The newest numbers bring Maine’s total cases of COVID-19, the disease caused by coronavirus, to 2,524. Of that cumulative number, 2,253 cases have been confirmed by testing and another 271 are considered “probable” cases.

Subtracting numbers of people who have recovered – 1,845 – and died, there were 581 active cases on Saturday. Deaths remain level, at 98.

Maine’s leaders are cautiously hopeful about coronavirus statistics as the state continues to reopen for business. The state’s seven-day average of daily new cases declined this past week, from 52.6 on May 26 to 36.6 on Friday, and active cases fell from 612 on Thursday to 587 on Friday.

Still, Dr. Nirav Shah, director of the Maine CDC, said Thursday that Maine still has “a ways to go” before reaching a desired 2 percent positive rate for coronavirus tests – a benchmark achieved in South Korea, which built one of the world’s most effective pandemic responses. The rate of positive tests for COVID-19, compared to the total that includes negative and inconclusive results, has fallen to just under 5 percent in Maine after wavering between 5 and 6 percent in recent months.

 

This past week, Maine’s largest hospital saw a dramatic decrease in coronavirus patients as many people either died or recovered. Hospitalizations at Maine Medical Center in Portland fell from 34 to 10 over the week ending Thursday, back to levels not seen since March.

Patient counts in most of Maine’s other hospitals remained flat, however.

The coronavirus pandemic remained a partisan flashpoint in Maine this past week, as President Trump arrived Friday in Guilford to tour a plant that manufactures testing swabs.

At Puritan Medical Products, the Republican president praised plant workers and attacked Democratic Gov. Janet Mills, calling her a “dictator” over her pandemic control measures. Mills said Trump’s remarks reminded her of other “loud men” she had heard through her career who “talk tough to disguise their weakness.”

County by county on Saturday, there were 346 cases in Androscoggin, 10 in Aroostook, 1,290 in Cumberland, 36 in Franklin, 12 in Hancock, 130 in Kennebec, 21 in Knox, 20 in Lincoln, 32 in Oxford, 101 in Penobscot, one in Piscataquis, 30 in Sagadahoc, 22 in Somerset, 52 in Waldo, one Washington and 420 in York.

By age, 5.8 percent of patients were under 20, while 14.3 percent were in their 20s, 14.8 percent were in their 30s, 15.3 percent were in their 40s, 17.4 percent were in their 50s, 12.9 percent were in their 60s, 9.5 percent were in their 70s, and 10 percent were 80 or older.

Women still make up the majority of cases, at 51.4 percent.

Maine’s hospitals had 35 patients with COVID-19 on Saturday, continuing a decline from a late May spike in coronavirus hospitalizations.

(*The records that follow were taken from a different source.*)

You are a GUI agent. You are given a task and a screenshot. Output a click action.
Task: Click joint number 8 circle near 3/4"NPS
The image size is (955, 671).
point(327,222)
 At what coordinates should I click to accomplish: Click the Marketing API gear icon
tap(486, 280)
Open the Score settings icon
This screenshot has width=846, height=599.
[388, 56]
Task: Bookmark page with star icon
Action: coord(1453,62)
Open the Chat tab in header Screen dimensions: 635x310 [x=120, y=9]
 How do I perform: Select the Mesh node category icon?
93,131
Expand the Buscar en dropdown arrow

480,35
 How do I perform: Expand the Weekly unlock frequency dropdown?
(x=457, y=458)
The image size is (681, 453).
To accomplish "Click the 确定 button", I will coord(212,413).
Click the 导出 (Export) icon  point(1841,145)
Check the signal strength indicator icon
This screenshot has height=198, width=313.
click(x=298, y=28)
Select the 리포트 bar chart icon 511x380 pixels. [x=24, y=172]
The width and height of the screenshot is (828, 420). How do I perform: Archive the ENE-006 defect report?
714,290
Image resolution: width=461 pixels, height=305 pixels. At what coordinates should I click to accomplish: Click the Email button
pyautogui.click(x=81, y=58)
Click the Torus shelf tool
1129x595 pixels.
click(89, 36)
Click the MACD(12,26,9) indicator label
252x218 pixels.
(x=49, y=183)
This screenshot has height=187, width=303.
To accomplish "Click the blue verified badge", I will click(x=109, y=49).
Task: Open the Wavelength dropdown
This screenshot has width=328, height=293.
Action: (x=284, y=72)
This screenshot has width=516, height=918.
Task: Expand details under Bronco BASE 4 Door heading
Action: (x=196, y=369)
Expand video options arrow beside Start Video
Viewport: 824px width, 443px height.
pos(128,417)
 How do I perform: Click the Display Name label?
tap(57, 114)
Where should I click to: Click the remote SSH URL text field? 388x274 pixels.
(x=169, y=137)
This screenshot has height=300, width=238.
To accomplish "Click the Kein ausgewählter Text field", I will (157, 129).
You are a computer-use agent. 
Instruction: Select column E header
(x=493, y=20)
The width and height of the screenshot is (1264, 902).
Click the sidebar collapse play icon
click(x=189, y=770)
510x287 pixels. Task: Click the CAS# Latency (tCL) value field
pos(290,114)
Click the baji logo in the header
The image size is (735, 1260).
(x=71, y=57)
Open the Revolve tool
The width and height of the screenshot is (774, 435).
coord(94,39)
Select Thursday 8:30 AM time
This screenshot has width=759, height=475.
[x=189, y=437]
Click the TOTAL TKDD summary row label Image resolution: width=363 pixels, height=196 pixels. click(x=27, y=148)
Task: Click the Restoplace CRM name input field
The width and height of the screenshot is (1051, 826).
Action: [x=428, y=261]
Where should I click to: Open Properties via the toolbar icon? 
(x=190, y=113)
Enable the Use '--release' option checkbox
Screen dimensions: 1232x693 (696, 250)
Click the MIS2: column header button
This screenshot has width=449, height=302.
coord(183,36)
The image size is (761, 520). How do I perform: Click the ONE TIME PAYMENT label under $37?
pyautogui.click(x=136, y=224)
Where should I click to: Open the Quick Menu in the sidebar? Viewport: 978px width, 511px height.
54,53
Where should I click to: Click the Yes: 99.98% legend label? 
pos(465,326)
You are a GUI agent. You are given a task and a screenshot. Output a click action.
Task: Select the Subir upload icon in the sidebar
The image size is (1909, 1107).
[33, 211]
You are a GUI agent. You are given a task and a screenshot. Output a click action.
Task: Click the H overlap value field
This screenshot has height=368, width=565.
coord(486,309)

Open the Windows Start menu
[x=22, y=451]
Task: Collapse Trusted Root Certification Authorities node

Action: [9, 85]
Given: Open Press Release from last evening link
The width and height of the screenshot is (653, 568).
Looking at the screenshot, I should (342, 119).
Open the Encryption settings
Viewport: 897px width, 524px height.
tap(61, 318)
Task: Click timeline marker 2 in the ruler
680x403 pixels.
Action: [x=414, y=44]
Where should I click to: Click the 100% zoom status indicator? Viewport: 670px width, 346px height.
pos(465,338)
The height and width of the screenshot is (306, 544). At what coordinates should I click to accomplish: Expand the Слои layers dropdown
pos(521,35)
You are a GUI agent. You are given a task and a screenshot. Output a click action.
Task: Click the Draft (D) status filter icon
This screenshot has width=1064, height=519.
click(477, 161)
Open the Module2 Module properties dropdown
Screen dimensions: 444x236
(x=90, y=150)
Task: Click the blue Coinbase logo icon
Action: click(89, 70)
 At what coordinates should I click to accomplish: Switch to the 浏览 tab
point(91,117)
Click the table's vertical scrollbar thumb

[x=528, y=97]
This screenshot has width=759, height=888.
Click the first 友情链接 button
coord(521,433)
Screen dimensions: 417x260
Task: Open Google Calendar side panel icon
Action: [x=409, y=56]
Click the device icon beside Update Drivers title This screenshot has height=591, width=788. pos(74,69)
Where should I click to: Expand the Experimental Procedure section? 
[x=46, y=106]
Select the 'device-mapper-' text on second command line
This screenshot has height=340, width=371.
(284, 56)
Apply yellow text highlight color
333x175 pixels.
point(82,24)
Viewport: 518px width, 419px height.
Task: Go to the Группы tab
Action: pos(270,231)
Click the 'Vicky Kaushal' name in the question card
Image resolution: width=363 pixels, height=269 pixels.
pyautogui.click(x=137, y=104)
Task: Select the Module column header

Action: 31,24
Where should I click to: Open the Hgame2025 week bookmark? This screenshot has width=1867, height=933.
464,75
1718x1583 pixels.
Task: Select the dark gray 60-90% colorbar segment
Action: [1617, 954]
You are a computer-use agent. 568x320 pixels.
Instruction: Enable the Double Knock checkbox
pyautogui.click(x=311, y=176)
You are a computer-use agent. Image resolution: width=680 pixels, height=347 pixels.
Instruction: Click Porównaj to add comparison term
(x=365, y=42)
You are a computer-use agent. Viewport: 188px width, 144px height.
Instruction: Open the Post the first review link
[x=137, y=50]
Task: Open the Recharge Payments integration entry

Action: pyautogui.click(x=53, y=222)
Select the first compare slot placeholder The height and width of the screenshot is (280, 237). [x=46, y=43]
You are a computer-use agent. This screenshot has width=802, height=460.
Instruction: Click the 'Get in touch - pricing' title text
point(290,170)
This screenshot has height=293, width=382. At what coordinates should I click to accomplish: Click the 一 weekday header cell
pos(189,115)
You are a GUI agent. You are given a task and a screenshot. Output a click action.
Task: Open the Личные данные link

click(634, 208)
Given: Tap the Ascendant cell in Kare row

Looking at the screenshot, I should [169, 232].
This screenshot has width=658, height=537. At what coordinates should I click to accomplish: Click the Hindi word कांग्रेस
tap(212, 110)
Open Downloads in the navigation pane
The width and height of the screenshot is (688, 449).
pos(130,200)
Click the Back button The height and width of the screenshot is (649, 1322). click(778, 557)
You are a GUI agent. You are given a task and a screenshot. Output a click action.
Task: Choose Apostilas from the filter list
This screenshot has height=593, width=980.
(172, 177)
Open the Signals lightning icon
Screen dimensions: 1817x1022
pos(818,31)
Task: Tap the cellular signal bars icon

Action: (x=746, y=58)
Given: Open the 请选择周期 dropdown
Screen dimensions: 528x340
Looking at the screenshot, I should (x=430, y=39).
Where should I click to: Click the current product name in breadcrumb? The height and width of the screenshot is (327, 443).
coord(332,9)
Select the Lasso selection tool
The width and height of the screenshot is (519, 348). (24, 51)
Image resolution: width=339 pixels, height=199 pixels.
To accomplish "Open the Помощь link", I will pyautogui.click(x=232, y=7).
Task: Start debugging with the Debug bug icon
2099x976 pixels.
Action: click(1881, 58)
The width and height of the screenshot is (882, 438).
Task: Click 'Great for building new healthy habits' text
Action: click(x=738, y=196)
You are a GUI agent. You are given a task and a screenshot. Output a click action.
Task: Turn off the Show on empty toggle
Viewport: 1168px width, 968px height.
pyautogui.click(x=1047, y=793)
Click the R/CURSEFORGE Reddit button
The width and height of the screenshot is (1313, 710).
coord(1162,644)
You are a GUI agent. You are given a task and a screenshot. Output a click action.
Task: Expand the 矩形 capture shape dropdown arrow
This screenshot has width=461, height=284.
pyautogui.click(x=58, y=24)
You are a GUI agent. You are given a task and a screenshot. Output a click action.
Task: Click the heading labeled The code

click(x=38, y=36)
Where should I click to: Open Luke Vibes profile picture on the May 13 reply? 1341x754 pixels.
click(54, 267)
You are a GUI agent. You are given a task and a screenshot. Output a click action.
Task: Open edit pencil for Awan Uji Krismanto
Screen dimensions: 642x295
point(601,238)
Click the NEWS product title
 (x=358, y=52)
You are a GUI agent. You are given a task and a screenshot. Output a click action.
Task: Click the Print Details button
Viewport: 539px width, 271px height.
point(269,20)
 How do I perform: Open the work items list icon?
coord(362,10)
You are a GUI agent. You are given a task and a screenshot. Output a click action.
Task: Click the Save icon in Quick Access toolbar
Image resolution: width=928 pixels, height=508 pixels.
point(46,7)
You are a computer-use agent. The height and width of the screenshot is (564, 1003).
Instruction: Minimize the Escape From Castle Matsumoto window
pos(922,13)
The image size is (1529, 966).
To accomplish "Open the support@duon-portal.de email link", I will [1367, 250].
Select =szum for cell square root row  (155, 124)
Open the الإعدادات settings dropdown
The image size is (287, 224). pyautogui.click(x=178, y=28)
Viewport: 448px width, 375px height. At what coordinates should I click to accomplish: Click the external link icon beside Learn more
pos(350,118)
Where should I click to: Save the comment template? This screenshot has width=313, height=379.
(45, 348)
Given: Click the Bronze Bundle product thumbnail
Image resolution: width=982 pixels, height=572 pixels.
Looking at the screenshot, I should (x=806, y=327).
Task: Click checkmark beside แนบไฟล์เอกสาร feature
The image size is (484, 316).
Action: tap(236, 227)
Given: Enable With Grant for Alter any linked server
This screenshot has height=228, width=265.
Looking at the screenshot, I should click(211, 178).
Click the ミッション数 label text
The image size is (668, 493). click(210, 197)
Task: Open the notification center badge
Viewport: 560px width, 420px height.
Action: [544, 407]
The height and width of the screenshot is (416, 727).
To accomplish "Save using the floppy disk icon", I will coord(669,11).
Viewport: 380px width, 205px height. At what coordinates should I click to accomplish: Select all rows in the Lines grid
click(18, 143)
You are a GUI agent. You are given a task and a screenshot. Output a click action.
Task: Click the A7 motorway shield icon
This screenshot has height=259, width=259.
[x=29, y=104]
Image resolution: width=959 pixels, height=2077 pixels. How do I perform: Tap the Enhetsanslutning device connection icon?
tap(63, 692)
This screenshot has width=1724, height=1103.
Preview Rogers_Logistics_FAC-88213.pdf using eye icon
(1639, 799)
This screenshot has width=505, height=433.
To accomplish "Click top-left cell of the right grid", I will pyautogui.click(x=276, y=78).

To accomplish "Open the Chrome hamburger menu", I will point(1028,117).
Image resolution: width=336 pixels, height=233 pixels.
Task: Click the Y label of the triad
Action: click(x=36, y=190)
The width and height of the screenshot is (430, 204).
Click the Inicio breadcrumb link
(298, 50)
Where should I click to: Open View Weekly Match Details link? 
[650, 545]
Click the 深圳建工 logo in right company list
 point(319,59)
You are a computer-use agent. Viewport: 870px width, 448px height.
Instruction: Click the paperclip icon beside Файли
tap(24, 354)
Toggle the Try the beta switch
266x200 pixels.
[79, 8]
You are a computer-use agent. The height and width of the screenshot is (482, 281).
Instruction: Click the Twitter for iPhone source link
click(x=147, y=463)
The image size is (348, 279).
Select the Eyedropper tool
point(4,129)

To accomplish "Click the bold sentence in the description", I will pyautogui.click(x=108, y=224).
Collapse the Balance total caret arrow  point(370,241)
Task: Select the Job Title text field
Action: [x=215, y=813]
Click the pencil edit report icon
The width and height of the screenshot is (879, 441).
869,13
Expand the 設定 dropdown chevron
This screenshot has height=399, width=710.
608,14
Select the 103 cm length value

Of those patients, 14 were in intensive care and seven were on ventilators.

Across the state, there were 145 intensive care unit beds available of a total 397, and 242 ventilators available of 316. Maine also had 441 alternative ventilators.

Around the world on Saturday, there were 6.9 million cases of COVID-19 and 399,000 deaths. The United States had 1.9 million cases and 111,000 deaths.